### INSTRUCTIONS TO FOLLOW
Pull each line with the string "will" from the entries.

### DATA FOR THIS EXERCISE
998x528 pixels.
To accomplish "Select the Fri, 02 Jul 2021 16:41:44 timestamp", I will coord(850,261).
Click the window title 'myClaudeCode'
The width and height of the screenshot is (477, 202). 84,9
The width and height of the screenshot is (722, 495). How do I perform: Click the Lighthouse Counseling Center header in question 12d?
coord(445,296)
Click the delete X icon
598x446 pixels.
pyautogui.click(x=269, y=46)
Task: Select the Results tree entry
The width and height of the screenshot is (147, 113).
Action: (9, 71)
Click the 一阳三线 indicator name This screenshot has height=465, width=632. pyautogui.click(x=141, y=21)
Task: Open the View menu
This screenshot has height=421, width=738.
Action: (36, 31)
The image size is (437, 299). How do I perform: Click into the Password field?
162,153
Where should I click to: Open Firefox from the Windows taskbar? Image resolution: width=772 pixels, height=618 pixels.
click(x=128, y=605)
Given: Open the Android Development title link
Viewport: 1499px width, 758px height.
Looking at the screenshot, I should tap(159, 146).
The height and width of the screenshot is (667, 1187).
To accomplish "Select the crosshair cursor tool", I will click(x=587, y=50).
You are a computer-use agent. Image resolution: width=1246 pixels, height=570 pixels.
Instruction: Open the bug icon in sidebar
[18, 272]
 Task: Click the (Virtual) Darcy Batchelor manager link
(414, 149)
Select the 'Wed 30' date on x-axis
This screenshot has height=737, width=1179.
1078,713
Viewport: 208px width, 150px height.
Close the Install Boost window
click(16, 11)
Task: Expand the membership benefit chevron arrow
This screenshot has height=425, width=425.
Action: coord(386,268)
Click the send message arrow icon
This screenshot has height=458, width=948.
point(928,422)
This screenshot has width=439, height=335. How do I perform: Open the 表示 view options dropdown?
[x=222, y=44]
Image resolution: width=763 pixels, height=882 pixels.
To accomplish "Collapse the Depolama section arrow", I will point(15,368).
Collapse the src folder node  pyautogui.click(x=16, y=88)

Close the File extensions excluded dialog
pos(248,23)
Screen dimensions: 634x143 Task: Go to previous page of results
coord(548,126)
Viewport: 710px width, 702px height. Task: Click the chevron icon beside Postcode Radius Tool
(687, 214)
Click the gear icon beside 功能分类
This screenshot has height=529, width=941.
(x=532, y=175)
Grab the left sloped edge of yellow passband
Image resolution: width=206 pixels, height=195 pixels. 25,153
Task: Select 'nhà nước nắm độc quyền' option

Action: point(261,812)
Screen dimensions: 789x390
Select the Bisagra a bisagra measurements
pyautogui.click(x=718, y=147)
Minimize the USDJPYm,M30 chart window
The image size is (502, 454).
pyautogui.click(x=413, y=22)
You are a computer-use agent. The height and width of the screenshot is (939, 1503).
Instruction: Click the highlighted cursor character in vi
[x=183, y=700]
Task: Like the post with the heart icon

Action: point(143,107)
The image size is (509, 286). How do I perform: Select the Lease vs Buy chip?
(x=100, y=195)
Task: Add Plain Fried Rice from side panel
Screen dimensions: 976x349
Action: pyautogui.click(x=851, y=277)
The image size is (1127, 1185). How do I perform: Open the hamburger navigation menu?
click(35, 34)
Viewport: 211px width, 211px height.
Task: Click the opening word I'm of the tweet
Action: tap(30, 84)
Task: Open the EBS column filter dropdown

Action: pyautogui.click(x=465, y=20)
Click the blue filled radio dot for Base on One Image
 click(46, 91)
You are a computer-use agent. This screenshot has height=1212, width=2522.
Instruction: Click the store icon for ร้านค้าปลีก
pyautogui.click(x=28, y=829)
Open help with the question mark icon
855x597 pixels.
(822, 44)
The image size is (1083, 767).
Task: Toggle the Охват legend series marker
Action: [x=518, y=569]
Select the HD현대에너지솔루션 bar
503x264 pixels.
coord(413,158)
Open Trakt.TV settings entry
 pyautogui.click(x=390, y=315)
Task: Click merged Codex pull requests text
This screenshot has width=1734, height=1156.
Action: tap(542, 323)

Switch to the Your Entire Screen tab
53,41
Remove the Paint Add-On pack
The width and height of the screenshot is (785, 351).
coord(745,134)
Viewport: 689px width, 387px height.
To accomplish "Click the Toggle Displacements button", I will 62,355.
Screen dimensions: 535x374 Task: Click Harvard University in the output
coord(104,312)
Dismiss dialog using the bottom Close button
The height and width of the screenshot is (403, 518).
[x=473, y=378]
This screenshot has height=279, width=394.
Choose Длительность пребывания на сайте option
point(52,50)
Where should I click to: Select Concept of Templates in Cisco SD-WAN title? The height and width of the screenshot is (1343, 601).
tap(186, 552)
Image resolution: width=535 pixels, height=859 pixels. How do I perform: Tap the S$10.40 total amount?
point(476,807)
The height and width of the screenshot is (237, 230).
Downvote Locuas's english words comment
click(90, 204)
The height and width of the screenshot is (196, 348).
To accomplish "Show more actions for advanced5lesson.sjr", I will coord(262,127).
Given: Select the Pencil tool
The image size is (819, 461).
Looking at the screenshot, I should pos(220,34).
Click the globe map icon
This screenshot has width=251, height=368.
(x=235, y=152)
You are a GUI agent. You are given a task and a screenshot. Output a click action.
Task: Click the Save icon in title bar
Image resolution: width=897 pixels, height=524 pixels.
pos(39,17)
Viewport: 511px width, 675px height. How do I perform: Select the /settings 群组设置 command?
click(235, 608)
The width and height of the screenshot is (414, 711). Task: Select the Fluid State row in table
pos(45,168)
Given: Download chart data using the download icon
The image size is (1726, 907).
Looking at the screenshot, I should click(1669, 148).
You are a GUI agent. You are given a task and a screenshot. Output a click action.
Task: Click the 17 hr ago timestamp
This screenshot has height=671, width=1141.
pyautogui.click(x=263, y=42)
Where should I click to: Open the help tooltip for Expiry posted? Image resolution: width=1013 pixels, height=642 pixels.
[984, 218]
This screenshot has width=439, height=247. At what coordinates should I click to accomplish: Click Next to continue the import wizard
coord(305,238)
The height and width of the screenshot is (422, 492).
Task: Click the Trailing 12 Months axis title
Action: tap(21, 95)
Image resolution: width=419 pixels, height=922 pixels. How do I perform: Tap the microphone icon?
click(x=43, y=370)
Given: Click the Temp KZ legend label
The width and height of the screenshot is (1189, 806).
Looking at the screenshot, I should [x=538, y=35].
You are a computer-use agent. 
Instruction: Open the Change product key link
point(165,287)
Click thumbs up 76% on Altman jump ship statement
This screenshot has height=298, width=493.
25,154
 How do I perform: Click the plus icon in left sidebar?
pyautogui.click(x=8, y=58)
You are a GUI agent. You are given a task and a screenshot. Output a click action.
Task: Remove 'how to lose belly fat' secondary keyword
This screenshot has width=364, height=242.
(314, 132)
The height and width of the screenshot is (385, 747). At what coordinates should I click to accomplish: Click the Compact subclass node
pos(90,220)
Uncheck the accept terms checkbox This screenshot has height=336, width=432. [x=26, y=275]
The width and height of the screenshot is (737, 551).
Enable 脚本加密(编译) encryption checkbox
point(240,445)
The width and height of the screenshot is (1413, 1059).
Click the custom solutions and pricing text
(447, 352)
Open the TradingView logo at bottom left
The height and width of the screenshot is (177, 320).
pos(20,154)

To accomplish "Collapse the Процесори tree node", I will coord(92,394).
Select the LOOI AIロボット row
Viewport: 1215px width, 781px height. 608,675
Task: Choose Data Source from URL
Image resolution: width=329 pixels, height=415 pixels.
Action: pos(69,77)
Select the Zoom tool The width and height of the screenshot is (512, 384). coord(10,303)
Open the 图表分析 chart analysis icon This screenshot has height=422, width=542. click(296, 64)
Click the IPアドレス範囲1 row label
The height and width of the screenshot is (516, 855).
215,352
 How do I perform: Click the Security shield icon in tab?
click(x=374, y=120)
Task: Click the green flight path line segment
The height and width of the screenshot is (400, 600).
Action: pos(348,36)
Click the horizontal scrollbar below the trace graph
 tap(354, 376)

### COMPLETED TASK
To accomplish "Select the Fri, 02 Jul 2021 16:41:44 timestamp", I will coord(850,261).
To accomplish "Select the crosshair cursor tool", I will click(x=587, y=50).
To accomplish "Collapse the Depolama section arrow", I will point(15,368).
To accomplish "Click the Toggle Displacements button", I will 62,355.
To accomplish "Show more actions for advanced5lesson.sjr", I will coord(262,127).
To accomplish "Collapse the Процесори tree node", I will coord(92,394).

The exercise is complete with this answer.